It is definitely smelling like the holidays with this week’s meal plan. The use of cinnamon spice, ginger aromatics, and herbs such as thyme gave these simple dishes a sense of the holiday spirit. Cinnamon enhances baked goods and fruit, but it also adds warmth to savory dishes. Ginger is a health booster in the kitchen and adds warm and woody flavors whether you use them in sauteed dishes or even add them to baked goods. Thyme is also one of the best herbs to pair with fall dishes and has a fragrant scent that just fills up the room. The tastes and smells of these flavors play such an important part for this time of year.
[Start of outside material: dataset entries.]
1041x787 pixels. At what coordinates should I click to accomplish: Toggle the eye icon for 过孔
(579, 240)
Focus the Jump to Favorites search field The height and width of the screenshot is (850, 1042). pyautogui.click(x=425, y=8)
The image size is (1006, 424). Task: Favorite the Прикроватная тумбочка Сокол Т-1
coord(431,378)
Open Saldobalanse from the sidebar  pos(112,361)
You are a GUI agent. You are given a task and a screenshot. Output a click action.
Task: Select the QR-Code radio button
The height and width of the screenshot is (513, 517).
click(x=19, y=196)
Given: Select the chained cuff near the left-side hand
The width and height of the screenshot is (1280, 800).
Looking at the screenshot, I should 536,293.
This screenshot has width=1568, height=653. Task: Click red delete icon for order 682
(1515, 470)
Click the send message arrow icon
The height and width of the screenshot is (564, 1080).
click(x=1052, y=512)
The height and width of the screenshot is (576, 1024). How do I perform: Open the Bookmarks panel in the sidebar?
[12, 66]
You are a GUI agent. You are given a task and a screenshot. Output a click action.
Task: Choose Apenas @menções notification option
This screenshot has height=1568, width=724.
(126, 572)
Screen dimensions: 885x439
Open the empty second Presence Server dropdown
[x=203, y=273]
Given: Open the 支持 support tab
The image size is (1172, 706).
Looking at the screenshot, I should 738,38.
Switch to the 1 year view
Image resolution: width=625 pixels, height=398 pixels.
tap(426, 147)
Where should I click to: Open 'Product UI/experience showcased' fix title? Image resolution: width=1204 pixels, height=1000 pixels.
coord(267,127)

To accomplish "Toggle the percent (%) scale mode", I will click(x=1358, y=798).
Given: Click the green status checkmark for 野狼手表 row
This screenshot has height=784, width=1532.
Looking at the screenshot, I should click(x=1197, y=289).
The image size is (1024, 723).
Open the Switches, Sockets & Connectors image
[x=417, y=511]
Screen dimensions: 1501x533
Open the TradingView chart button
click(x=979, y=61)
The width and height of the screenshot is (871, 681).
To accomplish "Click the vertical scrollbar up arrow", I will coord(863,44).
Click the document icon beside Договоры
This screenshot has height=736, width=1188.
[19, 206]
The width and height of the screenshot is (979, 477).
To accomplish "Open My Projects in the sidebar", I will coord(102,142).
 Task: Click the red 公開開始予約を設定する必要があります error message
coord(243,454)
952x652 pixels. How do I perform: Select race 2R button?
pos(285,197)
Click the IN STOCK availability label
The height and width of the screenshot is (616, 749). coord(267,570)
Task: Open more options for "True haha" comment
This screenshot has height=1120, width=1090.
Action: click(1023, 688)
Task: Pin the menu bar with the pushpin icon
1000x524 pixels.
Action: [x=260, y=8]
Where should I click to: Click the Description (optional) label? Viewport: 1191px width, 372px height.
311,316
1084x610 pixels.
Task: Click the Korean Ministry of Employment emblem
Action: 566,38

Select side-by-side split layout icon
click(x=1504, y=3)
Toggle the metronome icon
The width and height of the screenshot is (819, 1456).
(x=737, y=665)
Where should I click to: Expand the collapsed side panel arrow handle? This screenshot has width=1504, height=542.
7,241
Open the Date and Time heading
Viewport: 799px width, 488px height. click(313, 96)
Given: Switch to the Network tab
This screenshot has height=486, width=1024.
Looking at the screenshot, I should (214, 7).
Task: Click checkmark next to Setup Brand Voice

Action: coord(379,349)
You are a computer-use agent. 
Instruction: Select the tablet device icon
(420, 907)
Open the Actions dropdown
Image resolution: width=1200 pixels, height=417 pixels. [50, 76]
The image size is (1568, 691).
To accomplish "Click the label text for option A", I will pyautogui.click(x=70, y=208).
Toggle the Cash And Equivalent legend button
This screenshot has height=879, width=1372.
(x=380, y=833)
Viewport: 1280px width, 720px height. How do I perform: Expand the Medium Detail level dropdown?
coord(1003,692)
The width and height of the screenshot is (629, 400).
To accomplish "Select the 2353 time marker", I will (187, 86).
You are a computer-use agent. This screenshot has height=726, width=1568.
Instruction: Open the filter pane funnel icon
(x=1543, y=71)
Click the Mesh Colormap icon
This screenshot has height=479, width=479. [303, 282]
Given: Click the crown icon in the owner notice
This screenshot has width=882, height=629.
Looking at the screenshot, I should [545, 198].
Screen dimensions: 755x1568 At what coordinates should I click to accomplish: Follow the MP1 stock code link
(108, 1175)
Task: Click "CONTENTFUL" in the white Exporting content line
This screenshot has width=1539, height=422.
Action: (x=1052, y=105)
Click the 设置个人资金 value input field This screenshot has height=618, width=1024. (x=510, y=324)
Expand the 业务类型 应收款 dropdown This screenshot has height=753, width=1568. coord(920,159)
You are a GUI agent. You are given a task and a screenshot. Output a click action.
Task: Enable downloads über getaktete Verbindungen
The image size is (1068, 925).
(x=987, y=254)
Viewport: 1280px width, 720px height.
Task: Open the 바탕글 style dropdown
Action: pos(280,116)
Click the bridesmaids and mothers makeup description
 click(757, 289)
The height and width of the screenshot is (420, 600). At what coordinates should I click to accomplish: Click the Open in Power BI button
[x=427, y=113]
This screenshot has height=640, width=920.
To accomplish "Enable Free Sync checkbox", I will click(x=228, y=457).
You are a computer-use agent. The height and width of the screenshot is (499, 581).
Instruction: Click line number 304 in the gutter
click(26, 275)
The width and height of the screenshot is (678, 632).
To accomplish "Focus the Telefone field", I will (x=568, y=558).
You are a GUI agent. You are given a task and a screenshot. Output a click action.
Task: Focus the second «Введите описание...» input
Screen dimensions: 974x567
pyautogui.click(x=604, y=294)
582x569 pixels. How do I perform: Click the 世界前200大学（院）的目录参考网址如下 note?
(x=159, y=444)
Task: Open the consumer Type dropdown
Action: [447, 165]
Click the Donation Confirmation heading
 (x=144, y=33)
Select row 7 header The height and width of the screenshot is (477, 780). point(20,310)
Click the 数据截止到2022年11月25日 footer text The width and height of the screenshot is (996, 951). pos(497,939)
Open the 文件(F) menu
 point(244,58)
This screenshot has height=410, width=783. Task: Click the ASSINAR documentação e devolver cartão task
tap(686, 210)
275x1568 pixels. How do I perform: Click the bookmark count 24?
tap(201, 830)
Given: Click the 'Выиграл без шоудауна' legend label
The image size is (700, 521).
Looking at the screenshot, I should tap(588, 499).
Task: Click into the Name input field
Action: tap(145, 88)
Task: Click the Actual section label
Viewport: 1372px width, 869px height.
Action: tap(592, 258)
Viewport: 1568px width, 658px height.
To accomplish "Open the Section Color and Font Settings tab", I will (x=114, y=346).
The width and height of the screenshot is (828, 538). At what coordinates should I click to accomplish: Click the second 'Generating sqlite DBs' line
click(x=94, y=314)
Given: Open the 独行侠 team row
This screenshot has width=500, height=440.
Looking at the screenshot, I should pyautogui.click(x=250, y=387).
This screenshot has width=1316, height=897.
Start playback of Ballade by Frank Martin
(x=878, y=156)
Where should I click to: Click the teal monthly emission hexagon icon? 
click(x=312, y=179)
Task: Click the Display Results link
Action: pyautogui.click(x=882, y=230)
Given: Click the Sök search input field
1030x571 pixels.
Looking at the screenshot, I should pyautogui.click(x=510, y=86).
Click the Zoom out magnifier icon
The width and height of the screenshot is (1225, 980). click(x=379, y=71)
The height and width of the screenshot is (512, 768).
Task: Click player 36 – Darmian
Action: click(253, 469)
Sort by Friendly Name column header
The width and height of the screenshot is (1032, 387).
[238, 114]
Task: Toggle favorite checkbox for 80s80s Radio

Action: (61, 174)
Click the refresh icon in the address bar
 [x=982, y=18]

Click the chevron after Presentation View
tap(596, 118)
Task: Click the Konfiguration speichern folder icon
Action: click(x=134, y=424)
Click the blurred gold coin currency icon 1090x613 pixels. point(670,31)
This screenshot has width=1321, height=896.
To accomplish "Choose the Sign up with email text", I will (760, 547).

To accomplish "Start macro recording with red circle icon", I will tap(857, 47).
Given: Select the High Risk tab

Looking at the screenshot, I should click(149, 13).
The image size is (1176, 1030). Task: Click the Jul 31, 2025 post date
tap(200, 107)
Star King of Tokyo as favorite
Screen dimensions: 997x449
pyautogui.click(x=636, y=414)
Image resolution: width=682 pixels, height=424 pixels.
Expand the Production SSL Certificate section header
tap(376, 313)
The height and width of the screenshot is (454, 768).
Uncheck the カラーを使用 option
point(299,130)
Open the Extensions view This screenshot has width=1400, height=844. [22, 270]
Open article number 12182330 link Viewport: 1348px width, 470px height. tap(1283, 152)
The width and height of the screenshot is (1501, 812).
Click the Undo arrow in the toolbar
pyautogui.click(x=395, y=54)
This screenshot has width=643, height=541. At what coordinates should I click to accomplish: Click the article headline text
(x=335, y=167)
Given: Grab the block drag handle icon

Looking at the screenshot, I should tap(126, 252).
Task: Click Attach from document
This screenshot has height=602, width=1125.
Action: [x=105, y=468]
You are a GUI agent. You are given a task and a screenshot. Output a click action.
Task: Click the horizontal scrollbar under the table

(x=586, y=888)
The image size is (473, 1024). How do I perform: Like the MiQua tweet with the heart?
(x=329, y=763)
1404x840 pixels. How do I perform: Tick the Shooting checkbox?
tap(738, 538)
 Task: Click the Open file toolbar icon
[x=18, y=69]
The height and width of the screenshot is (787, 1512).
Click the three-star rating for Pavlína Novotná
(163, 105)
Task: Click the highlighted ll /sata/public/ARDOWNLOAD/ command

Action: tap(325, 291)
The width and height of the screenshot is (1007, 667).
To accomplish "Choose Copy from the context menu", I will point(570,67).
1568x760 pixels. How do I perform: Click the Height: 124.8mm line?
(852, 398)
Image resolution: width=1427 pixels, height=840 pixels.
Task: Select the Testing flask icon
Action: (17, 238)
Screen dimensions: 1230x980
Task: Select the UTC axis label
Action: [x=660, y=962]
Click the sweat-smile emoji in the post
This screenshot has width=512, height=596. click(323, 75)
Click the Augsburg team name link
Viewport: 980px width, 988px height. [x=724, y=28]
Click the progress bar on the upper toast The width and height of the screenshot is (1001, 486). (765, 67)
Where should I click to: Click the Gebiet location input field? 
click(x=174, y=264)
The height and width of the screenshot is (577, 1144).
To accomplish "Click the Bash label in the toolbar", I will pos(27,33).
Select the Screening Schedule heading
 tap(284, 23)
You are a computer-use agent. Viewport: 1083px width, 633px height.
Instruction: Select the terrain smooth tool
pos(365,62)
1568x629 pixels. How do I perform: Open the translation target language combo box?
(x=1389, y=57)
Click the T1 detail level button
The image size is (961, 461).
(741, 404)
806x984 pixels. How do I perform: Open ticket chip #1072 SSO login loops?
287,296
Breakfast Recipe One: Sweet Potato Egg Frittata: Eggs normally go well with potato hash, but this twist uses sweet potatoes which adds a sweetness to the frittata. It’s a great breakfast option that provides a good source of vitamins and fiber, and also adds a great orange fall color to the dish. The great thing about frittatas is that you can literally use any ingredient. You can easily add more vegetables such as spinach and bell peppers. If you are a meat-eater, you can easily add breakfast sausage to this dish.
Breakfast Recipe Two: Persimmon Almond Muffins: These persimmon and almond muffins are a great healthy seasonal treat, perfect for breakfast or snack. Persimmon is a winter fruit that is available in supermarkets and can easily be found in Asian specialty stores. The key is making sure you get a ripe persimmon that is soft to the touch. They look similar to tomatoes but are very orange in color like papaya when cut open. We added sliced almonds for extra texture and seasoned it with cinnamon for that holiday flavor.
Lunch Recipe One: Balsamic Glazed Pork Chops With Persimmons and Salad Mix: The sauce of these pork chops is a blend of balsamic vinegar and spices such as cinnamon and paprika to bring out robust flavors. We often cook pork chops with apples or pears, but to keep it seasonal, we opted for persimmons. We also cooked it with thyme for that extra fragrant layer of flavor. Perfect for a weeknight dinner.
Lunch Recipe Two: Chicken Enchilada Stuffed Peppers: These bell peppers are filled with bubbly enchilada sauce and tender chicken topped with fresh cilantro and sliced avocado. This is a great recipe when you have leftover rotisserie chicken. All you have to do is to mix together the chicken and enchiladas and stuff it in bell peppers and pop it in the oven. You can easily serve this with a side of beans or cilantro rice and top it off with your favorite toppings.
Dinner Recipe One: Beef and Tomatillo Stew: One-pot meals are a must for weekly meal prep. For this recipe, we used tomatillo salsa to flavor our broth. It definitely brought delicious Mexican flavors creating a warm weeknight dinner. We added fresh bell peppers, sweet potatoes, and topped it off with fresh jalapeno for some heat. You can easily use ground turkey for your protein, or even use beans for a vegetarian option.
Dinner Recipe Two: Moroccan Chicken and Couscous: If you love exotic flavors, then this Moroccan Chicken and Couscous is super flavorful but extremely simple to make using pantry friendly spices such as cinnamon, paprika, and ginger. You get juicy tender chicken, with plump raisins, and fluffy couscous. If you want to keep this low carb, you can also swap out the couscous for cauliflower rice.
Tips for Leftovers
- The beef and tomatillo stew is a recipe that you are probably going to want to have again during the cold weather. So feel free to make a large batch and keep them in your freezer.